My friend, Shannon, is a nutritionist, and she is one of the most non-judgemental people I know. I always think that when I speak to someone who is so dedicated to putting healthy things into her body that she's made a career of it, I'll be sized up every which way, but that's not the case. She offers great advice that is reasonable. It's not feasible for everyone to cook every meal at home from only fresh, organic and sustainably raised ingredients. Sure, some of us roll that way, but we didn't get there overnight (btw…I try to roll that way but fall short quite often).
She says “let's talk about where you are now, and then we'll make some small, gradual improvements. When you're ready to take more on, I'll help you.” She does this for people who eat at McDonald's fourteen times a week, for vegans who grow and raise all of their own food, and for everyone in between. And her baby steps are for real. That person who eats at McDonald's fourteen times? She'll advise them to switch two or three of those meals to In-n-out, a better choice. Then they work up from that.
Shannon inspires me to make better choices within reason. I don't have to kill myself over it or feel deprived–or like I'm depriving my family. I try to apply her “method” to most aspects of my life, including how I feed my pets. Over time, I've made gradual improvements to my pets' diets, and each day I learn something new. It seems the subject of what we ingest for our health is infinite.
We read the labels on the food we purchase for ourselves and our human family members, so if you're not doing it already, it's important to do the same for the food you choose to purchase for your pet. If I take Shannon's baby steps to heart and apply them to the pet realm, the first step in creating a healthier diet for your pet (and one of the easiest ones to take) is to make sure that the food you are feeding your furry family member is free of artificial colors. As a rule of thumb, if you are purchasing a mega-brand and/or grocery store food for your pet, it likely contains artificial colors. Even some boutique brands have something to hide. As you wouldn't judge a book by its cover, you can't judge a pet food by how healthy the package looks.
So while you go grab that bag of kibble to reference, I'll outline which colors are commonly found in pet food and why we want to avoid them.
Yellow 5: Also known as tartrazine or E102, this dye requires a warning label in Europe. It is commonly found in processed foods we humans consume as well as pet food. It is thought to cause neurochemical and behavior effects, including hyperactivity, aggression, and insomnia. It is also linked to asthma, allergies, thyroid tumors, lymphomas, ADHD and chromosomal damage.
Red 40: Perhaps the most well-known artificial food dye because of its prevalence and bad reputation, it is tainted with cancer-causing contaminants. You've probably heard a lot about it because it's linked to ADHD and hyperactivity in children.
Blue 2: Often contains cancer-causing contaminants and may contribute to abnormal cell development, especially in the brain. It is most closely linked to brain tumors. May also cause allergic reactions.

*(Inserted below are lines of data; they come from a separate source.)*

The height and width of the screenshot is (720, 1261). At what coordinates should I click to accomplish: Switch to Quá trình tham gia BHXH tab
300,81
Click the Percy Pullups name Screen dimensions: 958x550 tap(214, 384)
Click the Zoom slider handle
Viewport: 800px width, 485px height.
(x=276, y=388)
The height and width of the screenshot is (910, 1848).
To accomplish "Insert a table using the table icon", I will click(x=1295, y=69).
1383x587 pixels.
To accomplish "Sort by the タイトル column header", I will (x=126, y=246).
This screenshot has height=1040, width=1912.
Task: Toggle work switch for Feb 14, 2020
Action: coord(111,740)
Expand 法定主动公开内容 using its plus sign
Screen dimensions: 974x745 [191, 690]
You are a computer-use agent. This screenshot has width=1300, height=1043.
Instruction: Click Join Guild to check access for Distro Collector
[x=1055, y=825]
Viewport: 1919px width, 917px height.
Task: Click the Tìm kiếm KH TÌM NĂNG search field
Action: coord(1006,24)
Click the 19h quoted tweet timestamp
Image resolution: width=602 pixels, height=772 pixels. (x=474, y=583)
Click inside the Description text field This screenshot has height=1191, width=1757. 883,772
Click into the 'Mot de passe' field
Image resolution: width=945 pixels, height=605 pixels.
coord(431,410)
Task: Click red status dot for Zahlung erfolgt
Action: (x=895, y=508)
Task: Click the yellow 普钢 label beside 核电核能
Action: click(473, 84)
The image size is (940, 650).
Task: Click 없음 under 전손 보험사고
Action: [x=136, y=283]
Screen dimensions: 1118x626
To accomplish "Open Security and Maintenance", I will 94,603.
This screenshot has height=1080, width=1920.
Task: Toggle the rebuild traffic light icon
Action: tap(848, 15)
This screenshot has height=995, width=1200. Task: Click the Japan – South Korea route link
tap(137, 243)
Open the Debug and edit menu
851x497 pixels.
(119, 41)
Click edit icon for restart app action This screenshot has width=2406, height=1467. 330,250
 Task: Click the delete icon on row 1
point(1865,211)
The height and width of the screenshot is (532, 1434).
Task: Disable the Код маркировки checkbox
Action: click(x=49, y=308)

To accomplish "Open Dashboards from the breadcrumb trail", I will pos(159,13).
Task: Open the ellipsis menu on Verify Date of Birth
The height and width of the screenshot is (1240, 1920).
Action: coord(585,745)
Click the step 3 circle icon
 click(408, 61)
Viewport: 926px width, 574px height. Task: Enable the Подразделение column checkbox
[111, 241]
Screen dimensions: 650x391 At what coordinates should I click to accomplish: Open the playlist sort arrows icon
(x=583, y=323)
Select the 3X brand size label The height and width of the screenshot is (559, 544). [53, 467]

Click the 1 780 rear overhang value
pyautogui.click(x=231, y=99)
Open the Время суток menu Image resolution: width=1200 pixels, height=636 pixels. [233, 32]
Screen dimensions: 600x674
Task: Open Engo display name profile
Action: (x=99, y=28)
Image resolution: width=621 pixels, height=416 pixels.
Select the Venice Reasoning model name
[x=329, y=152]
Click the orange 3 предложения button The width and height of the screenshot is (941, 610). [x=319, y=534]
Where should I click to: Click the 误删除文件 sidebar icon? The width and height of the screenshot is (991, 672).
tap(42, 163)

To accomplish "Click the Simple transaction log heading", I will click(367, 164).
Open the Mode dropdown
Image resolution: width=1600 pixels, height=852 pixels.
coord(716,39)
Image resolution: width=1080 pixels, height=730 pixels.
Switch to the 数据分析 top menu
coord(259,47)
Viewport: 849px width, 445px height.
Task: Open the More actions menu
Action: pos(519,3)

Yellow 6: Has been reported to cause allergies and is linked to hyperactivity in children. some studies have shown that it has caused adrenal gland and kidney tumors in animals. It is also linked to skin issues, asthma, and chromosomal damage.
None of this is good.
Do our pets care about the color of their food? That's pretty doubtful. So why in the world are these artificial colors added to our pets' food?
Yes, for us. If we see green kibble in the shape of a pea, we think “real veggies.” And if we see a red kibble in the shape of a steak, there must be real beef in there. The opposite is true. Orange is not cheese, either. Our pets do not choose the food we purchase for them. It's all about us, and it's a mental game. Many companies prey upon the common misconception that “color” means “real” and “fresh,” when it means exactly the opposite.
There are a million (or so) ways we can help our pets through diet, but an easy first step toward a healthier way is to make sure we are eliminating artificial color from their diets. For every food that has artificial colors, there is a better one that doesn't. Instead of shopping at the grocery store or mega pet store for pet food, try a small, locally owned shop. The employees are likely to be more educated and can help you find the right food to meet your pet's needs.
We rotate our dog, N.A.S.H.A.'s food (another great way to keep your pet healthier). Some we purchase from our local small pet supply store, and some I order online through Petbrosia, a company that customizes and delivers dog and cat food based on the breed, age, gender, and activity level of your pet. We love it, so it might be worth checking out if you're looking to make a switch.
Feeding ourselves can be quite overwhelming, so worrying about the diet we feed our pets is just another stressor, but it doesn't have to be, and we don't need to beat ourselves up over it. Take reasonable steps to improve the situation. Ask yourself, as Shannon would “where are you now?” There's always room for improvement.